• **Instructions to follow**: In the records that follow, find the line with "Given: Click the SCREEN.DEFAULTMENU"; from there, retype every line exactly through the line with "Click the microphone", which also belongs to the answer.

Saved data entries
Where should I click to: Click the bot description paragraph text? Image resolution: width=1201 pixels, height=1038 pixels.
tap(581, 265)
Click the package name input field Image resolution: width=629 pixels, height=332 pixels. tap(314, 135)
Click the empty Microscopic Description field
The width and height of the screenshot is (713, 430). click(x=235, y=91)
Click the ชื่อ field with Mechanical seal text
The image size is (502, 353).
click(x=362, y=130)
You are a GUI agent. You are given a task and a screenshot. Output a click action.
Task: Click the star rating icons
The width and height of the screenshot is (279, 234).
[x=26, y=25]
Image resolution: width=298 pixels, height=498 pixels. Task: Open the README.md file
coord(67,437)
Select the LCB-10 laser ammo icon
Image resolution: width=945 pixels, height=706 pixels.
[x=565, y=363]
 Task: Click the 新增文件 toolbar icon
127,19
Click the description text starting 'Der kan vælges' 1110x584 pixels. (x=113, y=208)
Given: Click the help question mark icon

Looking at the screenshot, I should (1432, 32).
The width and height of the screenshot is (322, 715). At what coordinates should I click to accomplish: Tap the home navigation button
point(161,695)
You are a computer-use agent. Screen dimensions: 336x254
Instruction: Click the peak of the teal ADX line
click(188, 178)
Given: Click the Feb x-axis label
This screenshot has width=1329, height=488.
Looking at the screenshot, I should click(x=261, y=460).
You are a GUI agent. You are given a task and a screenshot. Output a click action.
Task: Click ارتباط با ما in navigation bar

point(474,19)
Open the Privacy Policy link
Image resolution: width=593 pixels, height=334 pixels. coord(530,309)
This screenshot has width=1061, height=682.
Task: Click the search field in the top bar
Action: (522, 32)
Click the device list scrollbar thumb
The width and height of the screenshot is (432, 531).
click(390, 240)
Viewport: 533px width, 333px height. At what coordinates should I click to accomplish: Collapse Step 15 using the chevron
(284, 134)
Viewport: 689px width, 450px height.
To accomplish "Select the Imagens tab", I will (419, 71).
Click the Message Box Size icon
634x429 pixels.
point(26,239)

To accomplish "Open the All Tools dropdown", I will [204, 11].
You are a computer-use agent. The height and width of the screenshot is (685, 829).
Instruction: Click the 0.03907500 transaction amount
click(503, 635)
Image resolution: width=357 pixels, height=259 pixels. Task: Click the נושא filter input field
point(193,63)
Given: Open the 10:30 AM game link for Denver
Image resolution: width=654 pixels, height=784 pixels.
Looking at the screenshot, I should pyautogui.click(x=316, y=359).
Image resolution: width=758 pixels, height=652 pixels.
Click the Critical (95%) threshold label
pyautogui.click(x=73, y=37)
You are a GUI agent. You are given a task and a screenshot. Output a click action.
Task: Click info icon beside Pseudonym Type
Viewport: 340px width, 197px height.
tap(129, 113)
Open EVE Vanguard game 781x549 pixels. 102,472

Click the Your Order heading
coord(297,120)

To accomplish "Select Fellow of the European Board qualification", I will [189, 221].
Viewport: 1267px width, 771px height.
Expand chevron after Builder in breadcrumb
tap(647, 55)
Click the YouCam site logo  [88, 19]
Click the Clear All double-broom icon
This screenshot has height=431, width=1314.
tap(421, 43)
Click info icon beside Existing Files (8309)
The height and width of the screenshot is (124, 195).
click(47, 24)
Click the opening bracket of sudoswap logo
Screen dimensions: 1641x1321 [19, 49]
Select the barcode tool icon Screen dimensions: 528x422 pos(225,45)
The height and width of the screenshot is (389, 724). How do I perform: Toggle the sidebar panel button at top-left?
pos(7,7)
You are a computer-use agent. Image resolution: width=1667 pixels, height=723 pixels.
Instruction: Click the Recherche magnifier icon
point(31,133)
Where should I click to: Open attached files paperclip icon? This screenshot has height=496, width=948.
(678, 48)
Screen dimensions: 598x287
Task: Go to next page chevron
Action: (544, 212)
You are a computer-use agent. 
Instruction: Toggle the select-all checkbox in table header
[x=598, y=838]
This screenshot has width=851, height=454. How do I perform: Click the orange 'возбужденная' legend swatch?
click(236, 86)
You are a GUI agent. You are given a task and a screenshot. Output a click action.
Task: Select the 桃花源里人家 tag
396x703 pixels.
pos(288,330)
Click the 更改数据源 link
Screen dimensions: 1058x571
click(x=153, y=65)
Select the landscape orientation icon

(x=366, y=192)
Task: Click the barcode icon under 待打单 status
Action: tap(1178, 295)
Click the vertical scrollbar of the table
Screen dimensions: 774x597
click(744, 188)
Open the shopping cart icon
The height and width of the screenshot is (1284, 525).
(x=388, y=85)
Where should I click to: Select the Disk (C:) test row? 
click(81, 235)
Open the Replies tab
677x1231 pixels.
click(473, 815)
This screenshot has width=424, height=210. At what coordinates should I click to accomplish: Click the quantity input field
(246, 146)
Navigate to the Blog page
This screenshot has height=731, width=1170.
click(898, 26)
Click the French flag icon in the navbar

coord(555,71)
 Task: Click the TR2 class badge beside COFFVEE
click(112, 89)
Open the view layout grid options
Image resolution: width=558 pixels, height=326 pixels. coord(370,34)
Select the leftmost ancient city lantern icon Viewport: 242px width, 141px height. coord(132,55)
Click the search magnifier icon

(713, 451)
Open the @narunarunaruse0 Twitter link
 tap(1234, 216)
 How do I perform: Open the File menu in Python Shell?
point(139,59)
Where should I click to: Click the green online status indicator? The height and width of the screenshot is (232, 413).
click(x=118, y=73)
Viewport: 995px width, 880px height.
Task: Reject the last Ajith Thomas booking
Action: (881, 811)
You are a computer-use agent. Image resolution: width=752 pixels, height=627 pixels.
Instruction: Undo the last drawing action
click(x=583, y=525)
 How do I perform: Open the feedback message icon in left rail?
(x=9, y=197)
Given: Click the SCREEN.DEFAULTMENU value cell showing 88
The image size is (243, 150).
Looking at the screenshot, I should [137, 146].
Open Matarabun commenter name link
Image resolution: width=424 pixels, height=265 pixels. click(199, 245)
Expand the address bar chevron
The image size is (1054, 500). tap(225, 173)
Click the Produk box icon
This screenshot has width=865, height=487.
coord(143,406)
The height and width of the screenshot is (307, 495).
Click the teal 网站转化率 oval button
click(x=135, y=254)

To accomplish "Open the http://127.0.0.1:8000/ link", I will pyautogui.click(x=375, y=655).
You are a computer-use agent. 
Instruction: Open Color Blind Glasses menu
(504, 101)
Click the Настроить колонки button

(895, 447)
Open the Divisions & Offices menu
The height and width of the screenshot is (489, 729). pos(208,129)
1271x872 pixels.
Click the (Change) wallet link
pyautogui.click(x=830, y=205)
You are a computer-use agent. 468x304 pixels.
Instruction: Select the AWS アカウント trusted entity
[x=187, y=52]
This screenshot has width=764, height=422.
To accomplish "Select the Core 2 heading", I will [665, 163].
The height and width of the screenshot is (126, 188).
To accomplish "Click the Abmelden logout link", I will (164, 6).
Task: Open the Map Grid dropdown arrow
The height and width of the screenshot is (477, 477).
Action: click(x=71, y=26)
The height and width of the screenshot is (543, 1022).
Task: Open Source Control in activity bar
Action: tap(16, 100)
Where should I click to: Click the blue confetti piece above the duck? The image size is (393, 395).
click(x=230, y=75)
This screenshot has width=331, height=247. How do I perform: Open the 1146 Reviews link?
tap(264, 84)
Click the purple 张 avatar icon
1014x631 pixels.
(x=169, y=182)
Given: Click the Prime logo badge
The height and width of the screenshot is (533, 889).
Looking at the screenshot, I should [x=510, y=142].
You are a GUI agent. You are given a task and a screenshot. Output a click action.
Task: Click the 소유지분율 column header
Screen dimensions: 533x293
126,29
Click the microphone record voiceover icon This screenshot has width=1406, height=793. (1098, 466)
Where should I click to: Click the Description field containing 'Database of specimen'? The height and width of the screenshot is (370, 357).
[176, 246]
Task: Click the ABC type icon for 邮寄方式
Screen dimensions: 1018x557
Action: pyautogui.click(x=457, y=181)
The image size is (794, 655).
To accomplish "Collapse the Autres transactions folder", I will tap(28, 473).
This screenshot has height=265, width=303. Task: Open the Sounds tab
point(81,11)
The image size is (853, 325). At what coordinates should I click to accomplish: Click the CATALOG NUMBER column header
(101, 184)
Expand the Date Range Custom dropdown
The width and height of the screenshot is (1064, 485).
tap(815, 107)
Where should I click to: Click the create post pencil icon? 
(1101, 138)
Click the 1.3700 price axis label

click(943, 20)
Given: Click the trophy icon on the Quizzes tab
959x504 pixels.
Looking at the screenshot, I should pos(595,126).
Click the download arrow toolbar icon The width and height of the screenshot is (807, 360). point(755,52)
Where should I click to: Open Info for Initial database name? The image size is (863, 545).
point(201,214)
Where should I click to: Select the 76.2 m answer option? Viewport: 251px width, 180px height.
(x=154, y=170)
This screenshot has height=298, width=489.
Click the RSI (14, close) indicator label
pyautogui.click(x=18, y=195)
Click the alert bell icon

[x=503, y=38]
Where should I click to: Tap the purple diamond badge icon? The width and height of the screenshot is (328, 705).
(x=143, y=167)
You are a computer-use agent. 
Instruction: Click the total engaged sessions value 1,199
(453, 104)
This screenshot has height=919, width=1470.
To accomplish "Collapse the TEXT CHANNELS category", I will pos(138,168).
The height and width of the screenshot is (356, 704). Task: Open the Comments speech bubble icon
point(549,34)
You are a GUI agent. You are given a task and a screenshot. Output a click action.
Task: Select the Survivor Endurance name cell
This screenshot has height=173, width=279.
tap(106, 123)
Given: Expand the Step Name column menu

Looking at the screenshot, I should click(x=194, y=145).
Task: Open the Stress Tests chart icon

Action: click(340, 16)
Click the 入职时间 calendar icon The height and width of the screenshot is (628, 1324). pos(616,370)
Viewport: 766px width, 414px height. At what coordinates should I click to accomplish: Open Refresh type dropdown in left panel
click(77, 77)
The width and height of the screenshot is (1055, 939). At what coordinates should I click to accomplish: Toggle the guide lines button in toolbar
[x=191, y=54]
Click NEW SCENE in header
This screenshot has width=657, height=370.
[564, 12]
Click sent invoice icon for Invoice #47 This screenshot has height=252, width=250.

• **Response area**:
Given: Click the SCREEN.DEFAULTMENU value cell showing 88
The image size is (243, 150).
Looking at the screenshot, I should [137, 146].
Open Matarabun commenter name link
Image resolution: width=424 pixels, height=265 pixels. click(199, 245)
Expand the address bar chevron
The image size is (1054, 500). tap(225, 173)
Click the Produk box icon
This screenshot has width=865, height=487.
coord(143,406)
The height and width of the screenshot is (307, 495).
Click the teal 网站转化率 oval button
click(x=135, y=254)

To accomplish "Open the http://127.0.0.1:8000/ link", I will pyautogui.click(x=375, y=655).
You are a computer-use agent. 
Instruction: Open Color Blind Glasses menu
(504, 101)
Click the Настроить колонки button

(895, 447)
Open the Divisions & Offices menu
The height and width of the screenshot is (489, 729). pos(208,129)
1271x872 pixels.
Click the (Change) wallet link
pyautogui.click(x=830, y=205)
You are a computer-use agent. 468x304 pixels.
Instruction: Select the AWS アカウント trusted entity
[x=187, y=52]
This screenshot has width=764, height=422.
To accomplish "Select the Core 2 heading", I will [665, 163].
The height and width of the screenshot is (126, 188).
To accomplish "Click the Abmelden logout link", I will (164, 6).
Task: Open the Map Grid dropdown arrow
The height and width of the screenshot is (477, 477).
Action: click(x=71, y=26)
The height and width of the screenshot is (543, 1022).
Task: Open Source Control in activity bar
Action: tap(16, 100)
Where should I click to: Click the blue confetti piece above the duck? The image size is (393, 395).
click(x=230, y=75)
This screenshot has width=331, height=247. How do I perform: Open the 1146 Reviews link?
tap(264, 84)
Click the purple 张 avatar icon
1014x631 pixels.
(x=169, y=182)
Given: Click the Prime logo badge
The height and width of the screenshot is (533, 889).
Looking at the screenshot, I should [x=510, y=142].
You are a GUI agent. You are given a task and a screenshot. Output a click action.
Task: Click the 소유지분율 column header
Screen dimensions: 533x293
126,29
Click the microphone record voiceover icon This screenshot has width=1406, height=793. (1098, 466)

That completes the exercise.